Bırakmak ve Tutmak Arasındaki Dengeyi Yavaş Yavaş Öğreniyorum

  • Nov 04, 2021
instagram viewer
Oliver Pacas

Son birkaç yıldır “şifa yolculuğu” dediğim şeye gittim. Kronik otoimmün hastalığımdan, doktorların beni tedavi ettiği ilaçların etkilerinden ve hastalıklardan kaynaklanan aşırı sorunlardan şifa arıyordum. Ama aynı zamanda yol boyunca duygusal travmalarla da karşılaştım.

Hepimizin bir hikayesi var. Hepimiz zor zamanlardan geçeriz, sır saklarız, duyguları saklarız. Belki mücadelelerimizin başkalarına yük olduğunu hissediyoruz, belki utanıyoruz. Sessiz kalmamızın nedenleri ne olursa olsun, sessizliğimiz ilerlememizi engelleyebilir. Mücadelelerimizi sömürmemiz gerektiğini söylemiyorum, ama onları içinde tutmak, içinde kaybolma riskini aldığımız bir iç savaş yaratır.

Şifa yolculuğunun sonsuz olduğuna inanıyorum. Sürekli gelişen, deneme yanılma yoluyla büyüyen bir türüz. İyileşme ve başa çıkma yöntemlerimiz sürekli değişiyor ve benim için hala bırakmak ve tutunmak arasındaki dengeyi bularak iyileşmeyi öğreniyorum.
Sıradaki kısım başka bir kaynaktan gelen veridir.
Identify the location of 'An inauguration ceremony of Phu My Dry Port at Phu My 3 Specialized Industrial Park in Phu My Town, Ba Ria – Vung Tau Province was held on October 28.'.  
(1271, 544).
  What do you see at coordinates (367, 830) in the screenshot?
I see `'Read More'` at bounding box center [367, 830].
Hataları bırakarak, kendimi affederek ve derslere bağlı kalarak iyileşiyorum.

Yaptığım şeyler var, sadece Tanrı ve terapistim biliyor. Yaptığım hatalardan gurur duymuyorum ama pişman da değilim çünkü her birinde büyük dersler alındı. İnsan doğasının ironisi, çoğumuzun doğru ve yanlış arasındaki farkı bilmemize rağmen, bazen bilerek yanlış olanı yapmayı seçmemizdir. Pişman değilim ama af diliyorum ve Tanrı'dan af dilemek bir şey olsa da, kendimi affetmek bir şekilde çok daha zor. Ama hatalarıma yol açan seçimler için kendimi affetmek iyileşmem için çok önemli.
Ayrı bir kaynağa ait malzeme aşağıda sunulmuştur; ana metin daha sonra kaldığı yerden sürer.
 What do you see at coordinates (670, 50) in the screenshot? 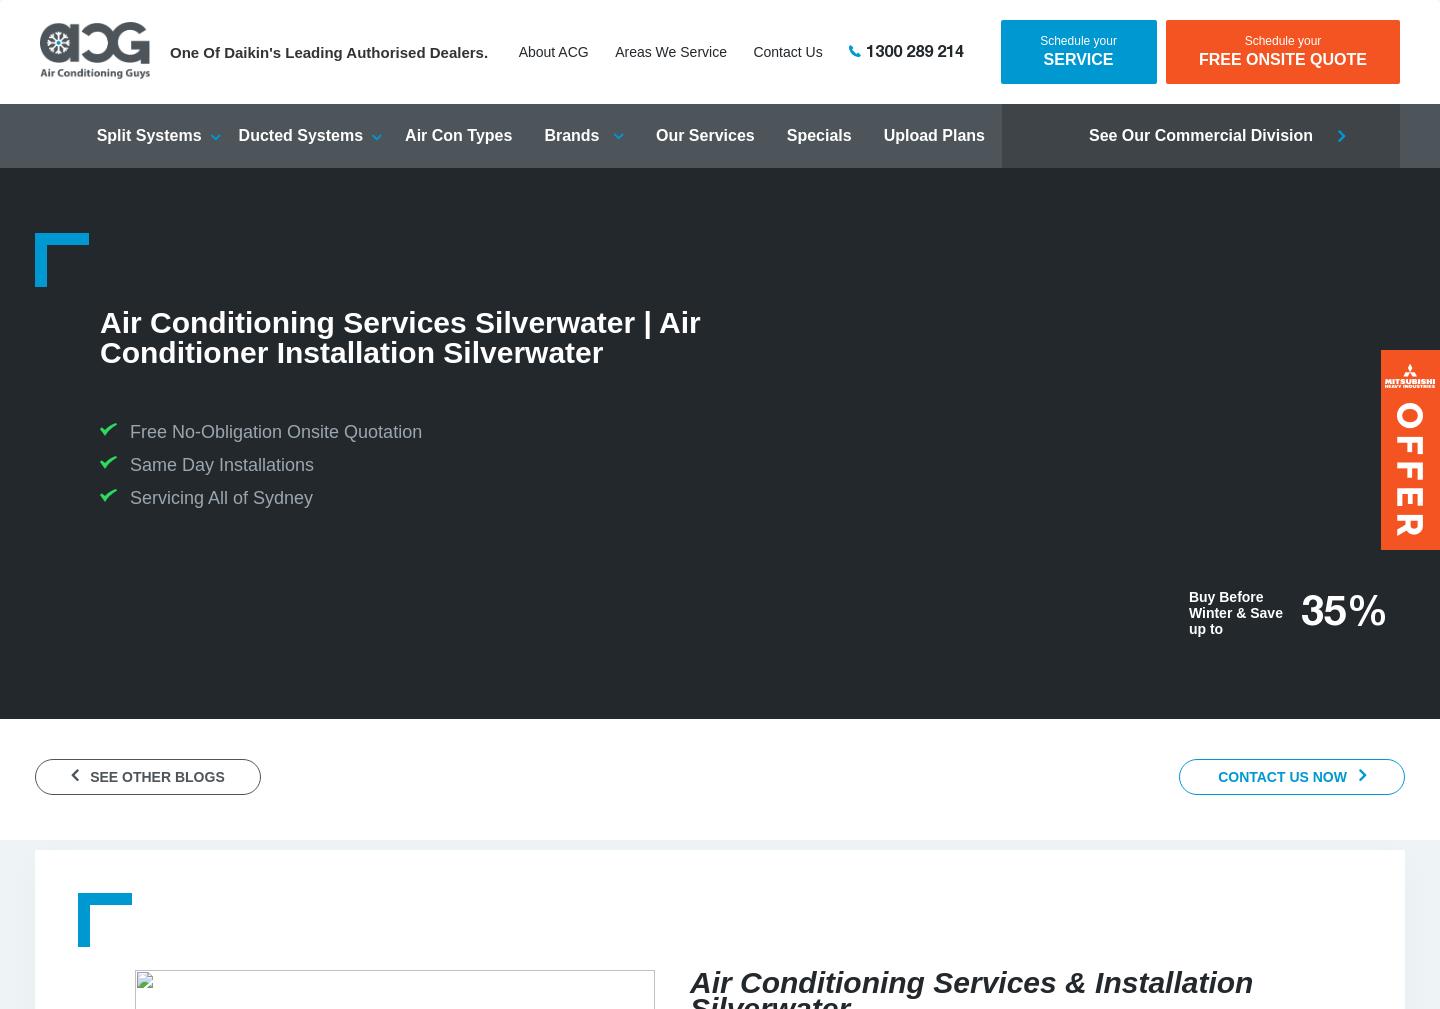
I see `'Areas We Service'` at bounding box center [670, 50].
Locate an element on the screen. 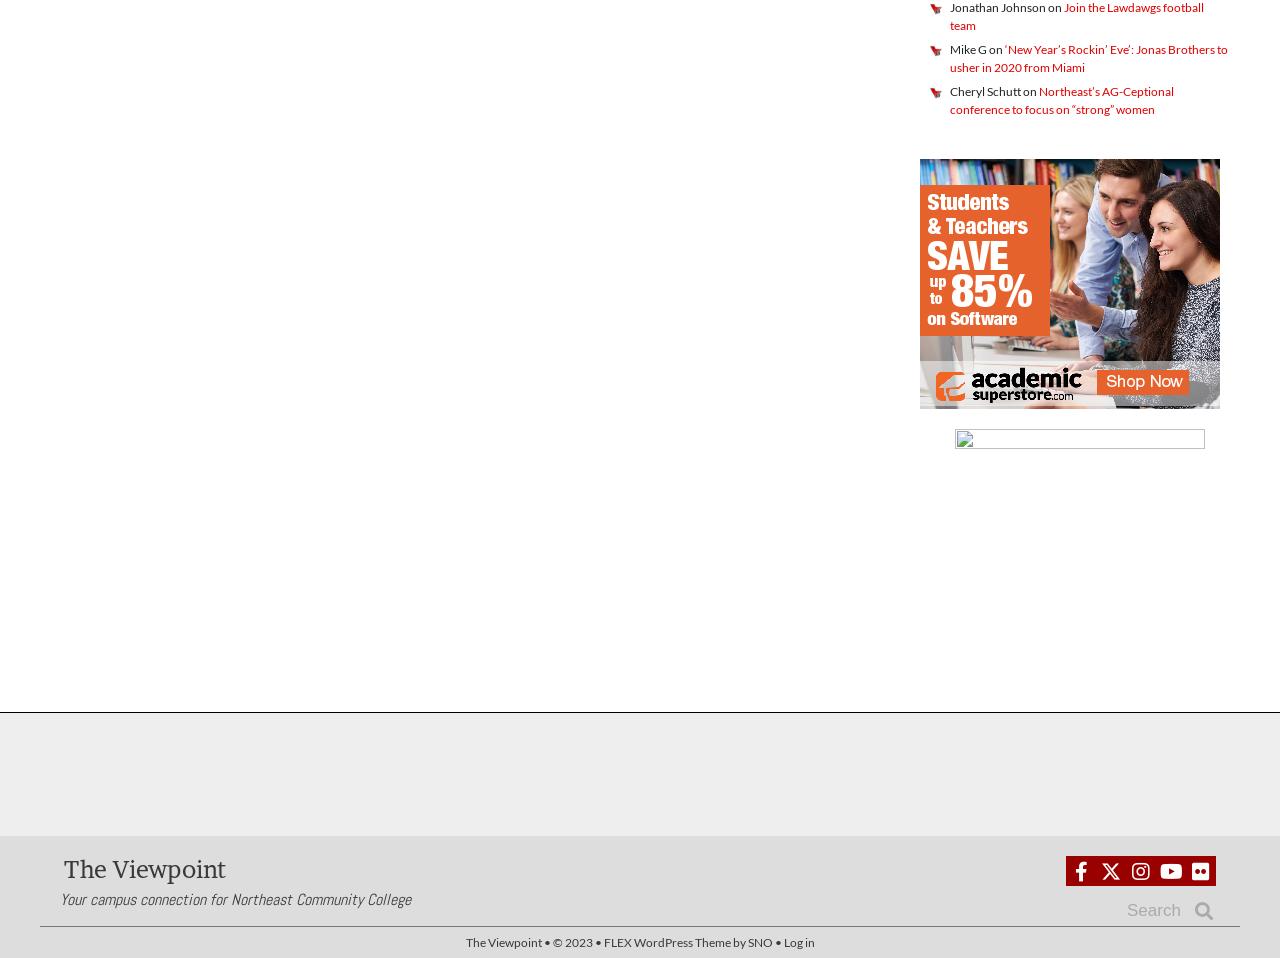 The width and height of the screenshot is (1280, 958). 'by' is located at coordinates (737, 942).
Şüpheleri bırakarak ve kesinliklerlere tutunarak iyileşiyorum.

O kadar çok kez kendi duygularımın tuzağına düştüm çünkü aradığım kapanışı ve huzuru bulamadım. Belki de ne zaman sahip olduğumu düşünsem, ne zaman bu kadar iyi yapsam, bir şeyler olacak ve beni kendi şüphe hapishaneme geri gönderecekti. Kendinden şüphe duymaktan kurtulmak ve doğru ve sabit olan kendi özelliklerimi aktif olarak hatırlamam zaman aldı. Başkalarına karşı nazik olmanın kendime karşı nazik olmakla başladığını hatırlamak. İçine sızan güvensizliklerden muaf değilim ama onların çok farkındayım ve artık beni küçültmelerine izin vermiyorum.

Her şeyden önce, sahte umutları bırakarak ve inanca bağlı kalarak iyileşiyorum.

Umut iyi bir şeydir. Muhtemelen sahip olduğumuz en iyi şeylerden biri çünkü karanlıktaki ışık olabilir ama aynı zamanda tehlikeli olma potansiyeli de var. Eğer umuda bu kadar sıkı sarılırsan, bu seni duygularına hapsedebilir ve ilerlemene engel olabilir. Asla gün ışığına çıkmak için hiçbir temeli olmayan umudu, sahte umudu, rüyayı bırakmayı öğrendim. Bunun yerine, iyileşmeme en çok yardımcı olan gerçekliğe ve inanca tutunuyorum. Beni sağlığımla en korkunç zamanları ve duygularımla karanlık zamanları taşıdı. İnanca tutunduğunuzda, tam da olmanız gereken yerde olduğunuza güvenerek bilinmeyenin kontrolünü bırakırsınız. Yaptığım eylemleri ve izin verdiğim düşünceleri kontrol edebilirim ama sonuçları kontrol edemem, bunu sadece Tanrı yapabilir.

Her zaman bizi yaralayan durumlarla karşılaşacağız ve hepimiz kendi yolumuzda şifa bulacağız. Bunu nasıl başardığımız önemli değil, en önemli şey iyileşmemizdir.